According to the publication, Biden’s approach to dealing with China’s problem is inadequate. Without strong economic statecraft, there is no strategy — or at least no plausible plan.
US Secretary of State touted last week’s launch of the US-led Indo-Pacific Economic Framework for Prosperity (IPEF). According to the publication, the framework should include a free-trade agreement, as the region favours economic cooperation over conventional security cooperation and consider China as their major trading partner.
The Biden administration is well aware of this. Kurt Campbell, White House Indo-Pacific Coordinator, explicitly said that the US is competing with not one or two hands tied behind its back, but “maybe one foot tied back there as well.” He urged the US to “raise its game” in terms of economic engagement with Indo-Pacific countries, making this approach a distinguishing feature of US strategy in the area.

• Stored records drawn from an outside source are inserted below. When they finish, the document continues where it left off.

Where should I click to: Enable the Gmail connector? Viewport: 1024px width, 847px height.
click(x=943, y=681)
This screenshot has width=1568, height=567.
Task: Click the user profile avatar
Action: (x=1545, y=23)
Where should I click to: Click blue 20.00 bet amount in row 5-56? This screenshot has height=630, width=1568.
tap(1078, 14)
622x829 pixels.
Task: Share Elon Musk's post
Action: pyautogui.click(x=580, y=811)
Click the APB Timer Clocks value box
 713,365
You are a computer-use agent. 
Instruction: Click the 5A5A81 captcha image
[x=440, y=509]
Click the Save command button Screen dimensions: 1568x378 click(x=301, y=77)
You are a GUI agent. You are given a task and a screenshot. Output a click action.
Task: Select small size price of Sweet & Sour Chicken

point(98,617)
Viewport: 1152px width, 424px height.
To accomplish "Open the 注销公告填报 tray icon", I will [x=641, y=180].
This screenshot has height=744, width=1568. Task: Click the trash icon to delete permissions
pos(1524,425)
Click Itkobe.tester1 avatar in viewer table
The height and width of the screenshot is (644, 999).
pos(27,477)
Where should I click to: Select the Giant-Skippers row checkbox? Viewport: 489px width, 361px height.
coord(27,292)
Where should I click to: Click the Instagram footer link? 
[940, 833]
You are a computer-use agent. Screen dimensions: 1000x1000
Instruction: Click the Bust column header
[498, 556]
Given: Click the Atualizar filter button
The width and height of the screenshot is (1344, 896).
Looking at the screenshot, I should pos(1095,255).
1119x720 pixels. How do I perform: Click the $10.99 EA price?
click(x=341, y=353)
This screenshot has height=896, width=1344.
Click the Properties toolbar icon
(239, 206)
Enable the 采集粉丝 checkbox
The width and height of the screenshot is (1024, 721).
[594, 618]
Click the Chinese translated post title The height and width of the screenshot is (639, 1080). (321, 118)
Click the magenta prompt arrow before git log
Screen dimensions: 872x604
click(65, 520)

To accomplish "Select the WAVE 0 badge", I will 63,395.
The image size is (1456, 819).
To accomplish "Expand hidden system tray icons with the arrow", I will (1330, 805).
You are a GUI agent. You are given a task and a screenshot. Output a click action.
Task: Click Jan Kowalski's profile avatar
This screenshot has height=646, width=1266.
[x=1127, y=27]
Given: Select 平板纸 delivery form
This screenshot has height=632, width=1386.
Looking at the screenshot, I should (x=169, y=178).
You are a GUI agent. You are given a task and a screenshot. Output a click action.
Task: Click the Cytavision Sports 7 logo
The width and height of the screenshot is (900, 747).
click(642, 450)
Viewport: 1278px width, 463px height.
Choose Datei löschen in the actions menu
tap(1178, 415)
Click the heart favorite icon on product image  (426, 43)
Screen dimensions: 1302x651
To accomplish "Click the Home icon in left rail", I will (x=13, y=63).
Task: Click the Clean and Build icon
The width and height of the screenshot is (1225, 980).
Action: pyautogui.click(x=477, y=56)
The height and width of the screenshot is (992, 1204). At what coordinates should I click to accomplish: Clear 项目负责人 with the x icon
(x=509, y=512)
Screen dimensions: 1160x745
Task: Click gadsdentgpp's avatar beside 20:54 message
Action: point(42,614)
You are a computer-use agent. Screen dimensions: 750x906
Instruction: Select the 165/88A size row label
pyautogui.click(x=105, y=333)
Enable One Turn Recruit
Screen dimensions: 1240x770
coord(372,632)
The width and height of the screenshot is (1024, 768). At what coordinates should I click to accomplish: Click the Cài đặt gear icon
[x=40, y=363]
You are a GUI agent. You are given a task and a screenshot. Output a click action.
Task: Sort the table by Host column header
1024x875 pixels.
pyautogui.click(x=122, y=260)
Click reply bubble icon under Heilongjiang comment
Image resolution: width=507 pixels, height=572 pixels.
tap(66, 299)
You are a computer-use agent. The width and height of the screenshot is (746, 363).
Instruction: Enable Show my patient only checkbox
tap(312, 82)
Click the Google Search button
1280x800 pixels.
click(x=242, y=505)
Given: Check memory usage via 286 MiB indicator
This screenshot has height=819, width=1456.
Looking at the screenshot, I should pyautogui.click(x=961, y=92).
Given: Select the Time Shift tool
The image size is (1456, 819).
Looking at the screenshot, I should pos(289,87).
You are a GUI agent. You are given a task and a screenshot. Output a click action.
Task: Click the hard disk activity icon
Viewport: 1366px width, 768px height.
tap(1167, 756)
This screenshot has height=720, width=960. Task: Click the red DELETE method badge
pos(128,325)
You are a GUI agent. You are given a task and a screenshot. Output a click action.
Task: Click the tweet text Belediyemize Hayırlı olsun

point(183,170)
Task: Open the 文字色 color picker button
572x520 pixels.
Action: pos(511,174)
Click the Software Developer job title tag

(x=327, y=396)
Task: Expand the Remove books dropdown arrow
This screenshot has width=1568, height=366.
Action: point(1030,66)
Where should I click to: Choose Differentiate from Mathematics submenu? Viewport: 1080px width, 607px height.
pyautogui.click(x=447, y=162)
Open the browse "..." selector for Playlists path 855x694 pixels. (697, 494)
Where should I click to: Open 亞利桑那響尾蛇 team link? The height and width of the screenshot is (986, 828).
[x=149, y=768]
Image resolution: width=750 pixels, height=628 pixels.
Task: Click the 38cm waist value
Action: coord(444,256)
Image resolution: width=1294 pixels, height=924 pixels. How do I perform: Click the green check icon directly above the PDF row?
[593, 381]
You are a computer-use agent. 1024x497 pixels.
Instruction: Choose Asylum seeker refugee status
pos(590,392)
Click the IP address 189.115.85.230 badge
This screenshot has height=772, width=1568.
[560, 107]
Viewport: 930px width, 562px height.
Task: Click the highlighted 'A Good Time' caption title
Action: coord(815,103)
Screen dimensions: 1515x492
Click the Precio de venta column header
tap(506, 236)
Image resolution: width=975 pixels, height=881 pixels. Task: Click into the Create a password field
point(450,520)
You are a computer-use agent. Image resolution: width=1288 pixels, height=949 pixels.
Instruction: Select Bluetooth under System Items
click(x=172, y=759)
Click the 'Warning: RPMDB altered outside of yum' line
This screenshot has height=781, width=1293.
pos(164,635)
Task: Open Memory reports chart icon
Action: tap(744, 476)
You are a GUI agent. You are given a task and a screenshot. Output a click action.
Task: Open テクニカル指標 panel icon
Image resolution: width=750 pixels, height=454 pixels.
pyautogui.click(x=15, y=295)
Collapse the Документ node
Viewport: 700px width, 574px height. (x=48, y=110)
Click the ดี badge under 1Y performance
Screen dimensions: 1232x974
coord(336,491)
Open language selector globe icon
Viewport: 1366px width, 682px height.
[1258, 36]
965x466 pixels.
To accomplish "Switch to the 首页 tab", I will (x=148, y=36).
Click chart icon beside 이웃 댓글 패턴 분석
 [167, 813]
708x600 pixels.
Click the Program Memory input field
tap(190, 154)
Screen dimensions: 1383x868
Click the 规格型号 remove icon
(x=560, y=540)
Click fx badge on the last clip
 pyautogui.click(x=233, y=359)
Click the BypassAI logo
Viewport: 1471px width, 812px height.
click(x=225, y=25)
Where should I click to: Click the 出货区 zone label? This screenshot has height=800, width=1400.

Despite Campbell’s serious appraisal, the economic promises of the China strategy fall short of the task. The IPEF’s joint statement was unusual for its lack of specificity, referring vaguely to “collective talks toward negotiations.” The administration earlier said that the framework would be nonbinding and would not include trade (other than in the digital realm) or investment liberalization.
According to the publication, the US need to level up their trade game, if Washington wants to provide countries in the area incentives to fight Chinese influence. Although the US has either withdrawn or abstained from the region’s two major trade treaties, the Regional Comprehensive Economic Partnership (RCEP) and the Comprehensive and Progressive Trans-Pacific Partnership (CPTPP) — China is already a member of the former and has requested to join the latter.
The HK Post believes that the US cannot stand against China without a strong free trade policy.